> [Task objective] Nothing but a number should be returned: the count of lines in the records that contain "cell".

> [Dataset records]

....

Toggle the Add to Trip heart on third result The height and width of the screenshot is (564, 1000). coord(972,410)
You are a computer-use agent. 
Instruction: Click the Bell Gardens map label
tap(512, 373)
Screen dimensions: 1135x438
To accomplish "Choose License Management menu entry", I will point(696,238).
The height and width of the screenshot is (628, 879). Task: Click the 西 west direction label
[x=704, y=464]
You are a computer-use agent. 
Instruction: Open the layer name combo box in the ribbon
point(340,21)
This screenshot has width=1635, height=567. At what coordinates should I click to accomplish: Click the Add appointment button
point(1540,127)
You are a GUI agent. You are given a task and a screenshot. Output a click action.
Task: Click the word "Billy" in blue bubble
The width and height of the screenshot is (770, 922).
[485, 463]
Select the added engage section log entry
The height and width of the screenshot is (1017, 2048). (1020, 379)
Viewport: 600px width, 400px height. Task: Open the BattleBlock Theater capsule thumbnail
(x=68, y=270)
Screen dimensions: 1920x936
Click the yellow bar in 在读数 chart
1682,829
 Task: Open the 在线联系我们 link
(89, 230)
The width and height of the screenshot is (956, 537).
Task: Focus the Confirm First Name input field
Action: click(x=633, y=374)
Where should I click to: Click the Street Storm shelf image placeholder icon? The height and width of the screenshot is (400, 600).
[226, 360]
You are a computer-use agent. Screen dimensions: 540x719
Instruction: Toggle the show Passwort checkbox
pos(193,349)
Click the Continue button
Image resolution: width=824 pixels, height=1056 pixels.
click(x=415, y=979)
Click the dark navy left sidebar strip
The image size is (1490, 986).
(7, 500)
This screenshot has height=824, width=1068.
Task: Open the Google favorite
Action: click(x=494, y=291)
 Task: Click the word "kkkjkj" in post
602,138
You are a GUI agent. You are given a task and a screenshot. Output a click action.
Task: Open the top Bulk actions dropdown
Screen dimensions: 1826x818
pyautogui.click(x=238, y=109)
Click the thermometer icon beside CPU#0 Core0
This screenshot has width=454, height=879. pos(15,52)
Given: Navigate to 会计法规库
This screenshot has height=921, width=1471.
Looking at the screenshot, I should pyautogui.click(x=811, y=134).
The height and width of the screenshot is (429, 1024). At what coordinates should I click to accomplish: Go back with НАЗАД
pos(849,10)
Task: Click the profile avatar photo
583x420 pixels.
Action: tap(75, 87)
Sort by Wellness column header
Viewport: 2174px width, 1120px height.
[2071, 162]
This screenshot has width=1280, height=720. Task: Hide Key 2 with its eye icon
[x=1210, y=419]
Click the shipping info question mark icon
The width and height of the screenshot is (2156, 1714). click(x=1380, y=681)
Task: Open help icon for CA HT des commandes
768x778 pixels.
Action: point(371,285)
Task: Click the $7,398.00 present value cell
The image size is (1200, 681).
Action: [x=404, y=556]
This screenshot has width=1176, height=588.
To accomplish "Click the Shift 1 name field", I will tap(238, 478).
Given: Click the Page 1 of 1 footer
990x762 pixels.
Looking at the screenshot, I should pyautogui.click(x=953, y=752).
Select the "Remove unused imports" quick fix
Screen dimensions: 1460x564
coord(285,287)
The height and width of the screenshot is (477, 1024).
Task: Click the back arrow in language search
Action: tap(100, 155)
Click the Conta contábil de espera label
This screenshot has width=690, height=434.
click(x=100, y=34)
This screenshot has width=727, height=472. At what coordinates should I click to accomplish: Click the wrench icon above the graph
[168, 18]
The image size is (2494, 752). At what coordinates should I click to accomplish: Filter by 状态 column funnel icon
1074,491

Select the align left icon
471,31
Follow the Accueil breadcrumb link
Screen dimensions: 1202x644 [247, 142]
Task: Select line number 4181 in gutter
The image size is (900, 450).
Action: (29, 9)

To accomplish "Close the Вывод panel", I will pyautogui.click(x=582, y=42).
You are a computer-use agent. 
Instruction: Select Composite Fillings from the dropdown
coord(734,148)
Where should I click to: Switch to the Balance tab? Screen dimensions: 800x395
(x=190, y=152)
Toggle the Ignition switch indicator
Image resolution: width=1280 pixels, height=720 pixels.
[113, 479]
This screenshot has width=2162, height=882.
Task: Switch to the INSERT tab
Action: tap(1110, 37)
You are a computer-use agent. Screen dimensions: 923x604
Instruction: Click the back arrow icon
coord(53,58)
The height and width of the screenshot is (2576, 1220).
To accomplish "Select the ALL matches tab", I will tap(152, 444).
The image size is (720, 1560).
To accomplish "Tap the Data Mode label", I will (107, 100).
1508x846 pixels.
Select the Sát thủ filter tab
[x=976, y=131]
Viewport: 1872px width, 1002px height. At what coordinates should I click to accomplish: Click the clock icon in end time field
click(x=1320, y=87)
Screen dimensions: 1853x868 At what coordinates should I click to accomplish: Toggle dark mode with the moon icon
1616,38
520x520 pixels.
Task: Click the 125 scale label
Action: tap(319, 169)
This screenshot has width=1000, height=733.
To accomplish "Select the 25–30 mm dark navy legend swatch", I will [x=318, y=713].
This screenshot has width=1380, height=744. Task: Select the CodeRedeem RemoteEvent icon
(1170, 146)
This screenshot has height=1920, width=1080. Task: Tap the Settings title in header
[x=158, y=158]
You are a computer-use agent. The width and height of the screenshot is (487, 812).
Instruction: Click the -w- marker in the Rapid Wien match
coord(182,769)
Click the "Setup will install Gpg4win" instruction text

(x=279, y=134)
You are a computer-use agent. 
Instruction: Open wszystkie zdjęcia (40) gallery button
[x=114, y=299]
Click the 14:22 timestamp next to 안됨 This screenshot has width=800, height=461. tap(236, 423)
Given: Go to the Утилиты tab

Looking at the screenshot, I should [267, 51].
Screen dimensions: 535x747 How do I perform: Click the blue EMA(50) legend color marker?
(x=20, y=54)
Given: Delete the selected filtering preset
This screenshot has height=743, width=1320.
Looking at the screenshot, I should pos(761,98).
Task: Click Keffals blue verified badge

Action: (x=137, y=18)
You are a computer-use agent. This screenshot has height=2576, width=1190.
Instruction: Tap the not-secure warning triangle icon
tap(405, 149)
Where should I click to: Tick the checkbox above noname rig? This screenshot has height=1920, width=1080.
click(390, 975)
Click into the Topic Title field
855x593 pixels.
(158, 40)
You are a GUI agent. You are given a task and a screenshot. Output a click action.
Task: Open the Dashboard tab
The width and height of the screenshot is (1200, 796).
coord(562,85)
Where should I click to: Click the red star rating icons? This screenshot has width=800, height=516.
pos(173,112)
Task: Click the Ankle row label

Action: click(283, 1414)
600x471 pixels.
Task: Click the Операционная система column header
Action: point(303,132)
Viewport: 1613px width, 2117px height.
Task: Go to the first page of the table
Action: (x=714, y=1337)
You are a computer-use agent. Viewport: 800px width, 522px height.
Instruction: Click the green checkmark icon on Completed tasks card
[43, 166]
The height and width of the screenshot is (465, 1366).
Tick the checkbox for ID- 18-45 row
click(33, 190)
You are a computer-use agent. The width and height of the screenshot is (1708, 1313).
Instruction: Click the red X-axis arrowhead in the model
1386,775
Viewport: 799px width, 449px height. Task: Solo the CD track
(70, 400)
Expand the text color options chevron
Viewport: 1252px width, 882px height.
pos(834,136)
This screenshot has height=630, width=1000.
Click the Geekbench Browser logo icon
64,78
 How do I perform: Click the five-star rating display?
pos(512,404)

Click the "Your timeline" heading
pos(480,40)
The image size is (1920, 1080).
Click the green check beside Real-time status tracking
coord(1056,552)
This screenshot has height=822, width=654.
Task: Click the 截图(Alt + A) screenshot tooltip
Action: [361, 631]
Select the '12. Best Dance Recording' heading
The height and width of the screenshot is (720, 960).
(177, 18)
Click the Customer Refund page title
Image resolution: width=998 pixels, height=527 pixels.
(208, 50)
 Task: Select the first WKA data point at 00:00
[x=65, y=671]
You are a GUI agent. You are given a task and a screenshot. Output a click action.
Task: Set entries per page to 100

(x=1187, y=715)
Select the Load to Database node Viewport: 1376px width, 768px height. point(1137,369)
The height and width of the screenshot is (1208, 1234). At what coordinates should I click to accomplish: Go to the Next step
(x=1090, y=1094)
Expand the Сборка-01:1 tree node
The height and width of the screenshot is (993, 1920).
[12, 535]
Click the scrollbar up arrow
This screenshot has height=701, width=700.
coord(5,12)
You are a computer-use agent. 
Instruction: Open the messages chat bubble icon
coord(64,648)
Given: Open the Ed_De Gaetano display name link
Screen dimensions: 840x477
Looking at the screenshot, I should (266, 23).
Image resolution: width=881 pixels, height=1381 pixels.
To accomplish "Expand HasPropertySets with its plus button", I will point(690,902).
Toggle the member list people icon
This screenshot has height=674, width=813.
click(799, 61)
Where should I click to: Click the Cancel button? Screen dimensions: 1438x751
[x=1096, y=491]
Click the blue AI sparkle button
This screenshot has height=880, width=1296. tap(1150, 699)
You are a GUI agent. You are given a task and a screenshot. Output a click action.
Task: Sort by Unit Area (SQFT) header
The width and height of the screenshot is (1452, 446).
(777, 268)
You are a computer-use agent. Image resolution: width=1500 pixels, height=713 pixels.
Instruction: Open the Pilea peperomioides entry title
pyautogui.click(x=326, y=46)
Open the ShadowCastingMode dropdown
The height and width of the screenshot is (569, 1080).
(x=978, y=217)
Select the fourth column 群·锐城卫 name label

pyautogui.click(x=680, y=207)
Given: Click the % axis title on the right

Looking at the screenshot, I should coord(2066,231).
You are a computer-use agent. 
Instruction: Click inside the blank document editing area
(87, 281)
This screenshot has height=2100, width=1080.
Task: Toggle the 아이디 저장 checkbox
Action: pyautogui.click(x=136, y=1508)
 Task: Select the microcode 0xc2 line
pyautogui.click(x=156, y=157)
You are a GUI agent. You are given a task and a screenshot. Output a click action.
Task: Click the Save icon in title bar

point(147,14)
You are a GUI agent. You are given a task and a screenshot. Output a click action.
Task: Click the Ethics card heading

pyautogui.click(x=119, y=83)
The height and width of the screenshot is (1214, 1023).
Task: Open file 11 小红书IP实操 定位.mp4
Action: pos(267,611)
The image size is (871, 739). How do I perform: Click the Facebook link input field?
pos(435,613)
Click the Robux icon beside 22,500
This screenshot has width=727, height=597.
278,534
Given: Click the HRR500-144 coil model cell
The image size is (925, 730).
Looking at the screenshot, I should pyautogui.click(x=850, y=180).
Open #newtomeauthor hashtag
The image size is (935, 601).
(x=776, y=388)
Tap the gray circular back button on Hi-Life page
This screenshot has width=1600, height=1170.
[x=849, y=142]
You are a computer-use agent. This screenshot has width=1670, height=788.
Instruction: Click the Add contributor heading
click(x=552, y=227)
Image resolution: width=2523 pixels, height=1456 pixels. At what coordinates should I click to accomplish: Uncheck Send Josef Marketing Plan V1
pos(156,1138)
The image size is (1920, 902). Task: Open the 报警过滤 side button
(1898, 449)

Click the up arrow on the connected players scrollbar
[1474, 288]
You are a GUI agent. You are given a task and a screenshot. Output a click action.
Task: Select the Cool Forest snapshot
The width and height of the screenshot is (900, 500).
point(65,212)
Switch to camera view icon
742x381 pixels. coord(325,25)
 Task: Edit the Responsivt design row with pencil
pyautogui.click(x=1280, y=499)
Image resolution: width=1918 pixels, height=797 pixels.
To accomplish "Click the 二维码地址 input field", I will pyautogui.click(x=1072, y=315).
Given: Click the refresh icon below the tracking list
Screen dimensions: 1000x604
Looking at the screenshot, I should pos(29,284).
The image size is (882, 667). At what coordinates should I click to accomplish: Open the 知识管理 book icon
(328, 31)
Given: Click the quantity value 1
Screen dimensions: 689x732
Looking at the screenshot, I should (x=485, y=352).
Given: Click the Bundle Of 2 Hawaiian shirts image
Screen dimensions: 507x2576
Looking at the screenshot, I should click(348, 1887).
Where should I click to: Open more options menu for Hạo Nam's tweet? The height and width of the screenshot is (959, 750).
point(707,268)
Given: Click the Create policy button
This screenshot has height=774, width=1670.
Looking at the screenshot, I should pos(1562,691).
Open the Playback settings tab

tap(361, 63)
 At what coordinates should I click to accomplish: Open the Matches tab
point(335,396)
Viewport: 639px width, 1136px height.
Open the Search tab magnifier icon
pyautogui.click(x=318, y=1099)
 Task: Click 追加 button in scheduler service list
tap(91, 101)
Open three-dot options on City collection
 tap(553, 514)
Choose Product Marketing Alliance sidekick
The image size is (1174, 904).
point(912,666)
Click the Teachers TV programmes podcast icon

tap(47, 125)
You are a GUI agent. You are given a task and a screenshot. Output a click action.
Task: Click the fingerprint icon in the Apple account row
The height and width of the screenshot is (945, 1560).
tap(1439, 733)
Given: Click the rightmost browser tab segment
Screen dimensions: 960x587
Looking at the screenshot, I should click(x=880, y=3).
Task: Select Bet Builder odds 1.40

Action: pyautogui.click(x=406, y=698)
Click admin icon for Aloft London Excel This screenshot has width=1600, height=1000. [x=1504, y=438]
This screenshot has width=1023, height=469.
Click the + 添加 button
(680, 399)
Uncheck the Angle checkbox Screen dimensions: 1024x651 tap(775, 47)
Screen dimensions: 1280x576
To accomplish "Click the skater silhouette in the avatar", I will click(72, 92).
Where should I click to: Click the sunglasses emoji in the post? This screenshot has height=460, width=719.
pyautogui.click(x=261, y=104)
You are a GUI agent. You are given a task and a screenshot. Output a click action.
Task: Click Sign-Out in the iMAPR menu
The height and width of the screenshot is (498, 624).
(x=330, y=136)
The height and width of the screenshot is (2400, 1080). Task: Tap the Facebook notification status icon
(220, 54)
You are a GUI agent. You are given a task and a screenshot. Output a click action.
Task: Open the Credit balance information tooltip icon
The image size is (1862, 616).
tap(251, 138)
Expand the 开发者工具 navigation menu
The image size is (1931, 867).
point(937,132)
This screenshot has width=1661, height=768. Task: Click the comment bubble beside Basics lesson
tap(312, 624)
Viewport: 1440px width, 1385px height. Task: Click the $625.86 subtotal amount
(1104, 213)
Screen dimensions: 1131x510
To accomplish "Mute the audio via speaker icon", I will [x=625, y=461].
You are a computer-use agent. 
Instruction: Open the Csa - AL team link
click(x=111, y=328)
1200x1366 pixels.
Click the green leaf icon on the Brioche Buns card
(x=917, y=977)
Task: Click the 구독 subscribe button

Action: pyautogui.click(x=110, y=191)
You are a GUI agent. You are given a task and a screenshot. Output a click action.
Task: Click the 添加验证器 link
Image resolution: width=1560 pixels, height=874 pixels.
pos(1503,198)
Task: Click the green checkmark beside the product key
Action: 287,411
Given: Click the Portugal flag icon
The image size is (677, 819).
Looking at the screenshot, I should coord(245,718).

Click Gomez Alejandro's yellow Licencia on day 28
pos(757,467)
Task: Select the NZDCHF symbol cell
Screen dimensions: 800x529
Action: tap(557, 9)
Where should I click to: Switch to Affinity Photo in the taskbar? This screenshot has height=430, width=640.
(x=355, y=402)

....

> [Answer] 3